While OpenAI enforces rules against child sexual abuse material (CSAM), and has safeguards for likeness-based deepfakes, creators are finding ways to circumvent those guardrails. The Internet Watch Foundation reports a sharp rise in AI-generated CSAM reports, and governments in the UK and many US states are creating new legal tools to tackle the problem. Platforms like TikTok and OpenAI have removed accounts and videos, but much problematic content remains accessible.
Key Points
- Sora 2 has produced photorealistic videos showing AI-generated children in sexualised toy ads and fetish contexts, which have spread to TikTok.
- Examples include the “Vibro Rose” parody and other clips that signal sexual intent while using synthetic minors rather than real children.
- The Internet Watch Foundation reports a marked year-on-year increase in AI-generated CSAM reports, with most illegal images depicting girls.
- OpenAI enforces bans and safety features (including reporting to authorities) but creators can still work around filters using contextual cues and euphemisms.
- Platforms and regulators are under pressure: the UK is adding testing powers to its Crime and Policing Bill, and many US states have criminalised AI-generated CSAM.

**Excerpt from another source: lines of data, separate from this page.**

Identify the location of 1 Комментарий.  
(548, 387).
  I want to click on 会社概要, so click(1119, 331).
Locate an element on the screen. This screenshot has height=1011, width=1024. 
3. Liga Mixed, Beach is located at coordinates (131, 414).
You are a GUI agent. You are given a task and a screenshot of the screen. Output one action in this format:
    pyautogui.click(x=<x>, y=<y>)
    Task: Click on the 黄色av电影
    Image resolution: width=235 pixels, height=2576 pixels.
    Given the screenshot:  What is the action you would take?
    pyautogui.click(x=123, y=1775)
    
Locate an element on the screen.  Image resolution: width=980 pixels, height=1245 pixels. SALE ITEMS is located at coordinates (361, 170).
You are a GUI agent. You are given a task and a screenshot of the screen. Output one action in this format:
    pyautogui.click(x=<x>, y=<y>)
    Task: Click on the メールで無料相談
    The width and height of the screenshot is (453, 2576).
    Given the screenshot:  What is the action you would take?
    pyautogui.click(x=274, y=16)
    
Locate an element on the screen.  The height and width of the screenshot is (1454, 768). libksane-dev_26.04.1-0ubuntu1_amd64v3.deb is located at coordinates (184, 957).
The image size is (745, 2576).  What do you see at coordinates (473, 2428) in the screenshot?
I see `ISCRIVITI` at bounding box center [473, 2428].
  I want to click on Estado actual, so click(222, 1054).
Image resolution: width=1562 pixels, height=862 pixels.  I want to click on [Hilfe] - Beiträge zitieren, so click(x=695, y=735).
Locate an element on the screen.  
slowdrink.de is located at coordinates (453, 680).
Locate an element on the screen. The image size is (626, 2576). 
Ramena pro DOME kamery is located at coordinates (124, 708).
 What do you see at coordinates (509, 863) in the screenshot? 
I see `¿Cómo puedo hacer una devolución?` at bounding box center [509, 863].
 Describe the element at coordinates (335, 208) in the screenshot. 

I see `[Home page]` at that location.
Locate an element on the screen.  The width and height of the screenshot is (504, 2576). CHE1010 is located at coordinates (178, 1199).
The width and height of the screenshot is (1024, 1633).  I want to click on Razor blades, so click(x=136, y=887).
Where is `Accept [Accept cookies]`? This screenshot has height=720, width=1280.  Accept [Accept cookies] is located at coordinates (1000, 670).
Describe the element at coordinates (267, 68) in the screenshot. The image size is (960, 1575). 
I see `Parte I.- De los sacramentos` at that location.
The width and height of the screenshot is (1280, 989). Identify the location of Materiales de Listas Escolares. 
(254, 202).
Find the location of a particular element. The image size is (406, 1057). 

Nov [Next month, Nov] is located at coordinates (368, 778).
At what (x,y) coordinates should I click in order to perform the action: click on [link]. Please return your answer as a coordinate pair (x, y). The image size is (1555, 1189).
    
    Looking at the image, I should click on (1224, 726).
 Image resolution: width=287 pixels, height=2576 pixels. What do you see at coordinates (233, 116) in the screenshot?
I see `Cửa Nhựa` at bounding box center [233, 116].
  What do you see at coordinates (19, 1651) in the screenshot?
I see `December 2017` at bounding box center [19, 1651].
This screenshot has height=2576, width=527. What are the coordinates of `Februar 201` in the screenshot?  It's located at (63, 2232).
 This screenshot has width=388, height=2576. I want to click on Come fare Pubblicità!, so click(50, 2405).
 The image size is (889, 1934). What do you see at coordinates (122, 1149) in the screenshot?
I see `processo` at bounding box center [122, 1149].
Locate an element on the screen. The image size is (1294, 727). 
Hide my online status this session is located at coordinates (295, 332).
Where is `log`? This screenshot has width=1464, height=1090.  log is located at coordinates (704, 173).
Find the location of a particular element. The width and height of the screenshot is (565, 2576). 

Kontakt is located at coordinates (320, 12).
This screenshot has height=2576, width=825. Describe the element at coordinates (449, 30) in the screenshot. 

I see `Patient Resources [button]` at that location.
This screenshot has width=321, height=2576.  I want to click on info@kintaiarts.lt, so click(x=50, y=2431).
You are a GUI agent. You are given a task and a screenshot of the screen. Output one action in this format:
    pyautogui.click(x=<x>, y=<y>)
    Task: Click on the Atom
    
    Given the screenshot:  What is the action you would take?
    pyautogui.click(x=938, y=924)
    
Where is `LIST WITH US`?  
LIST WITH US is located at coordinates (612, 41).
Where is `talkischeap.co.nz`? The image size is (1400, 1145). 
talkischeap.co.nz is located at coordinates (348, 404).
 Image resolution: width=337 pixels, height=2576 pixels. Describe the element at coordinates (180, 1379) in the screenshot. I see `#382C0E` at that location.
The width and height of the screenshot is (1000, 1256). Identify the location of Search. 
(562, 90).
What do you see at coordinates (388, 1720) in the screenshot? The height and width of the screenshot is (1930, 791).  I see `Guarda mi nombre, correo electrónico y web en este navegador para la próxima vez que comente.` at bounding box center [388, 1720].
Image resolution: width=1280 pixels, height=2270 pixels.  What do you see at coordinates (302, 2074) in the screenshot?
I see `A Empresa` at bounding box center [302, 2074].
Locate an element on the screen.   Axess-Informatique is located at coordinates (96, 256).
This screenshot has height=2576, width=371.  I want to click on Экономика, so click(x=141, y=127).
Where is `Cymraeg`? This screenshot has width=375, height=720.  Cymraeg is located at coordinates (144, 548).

- Moderation is hard because intent and context matter — content that seems like dark humour can be a grooming or farming vector for predators.
- Advocates call for “safe by design” AI, improved moderation practices, better-trained teams, and clearer legal tools to prevent abuse at the creation stage.
Why should I read this?
Look — this is not just another creepy internet story. It shows how quickly powerful generative tools can be twisted into something genuinely harmful, and how platforms are scrambled trying to keep up. If you care about online safety, children’s protection, platform moderation or AI policy, you’ll want the heads-up on what’s already slipping through the cracks.
Author’s take
Punchy and blunt: this is a must-watch issue. The piece flags an urgent failure mode of current AI tools — not a hypothetical future risk but a present reality. Read the detail if you care about how policy and product teams need to change right now.
Context and relevance
This article sits at the intersection of rapid AI adoption, platform moderation limits, and mounting legal responses. It illustrates trends we’re seeing across 2024–25: AI content that sexualises minors is increasing; detection and enforcement are struggling because models can generate synthetic subjects; and governments and NGOs are pushing for technical and legal safeguards. For anyone working in tech policy, child-protection, trust & safety, or platform governance, the article highlights where immediate attention is required.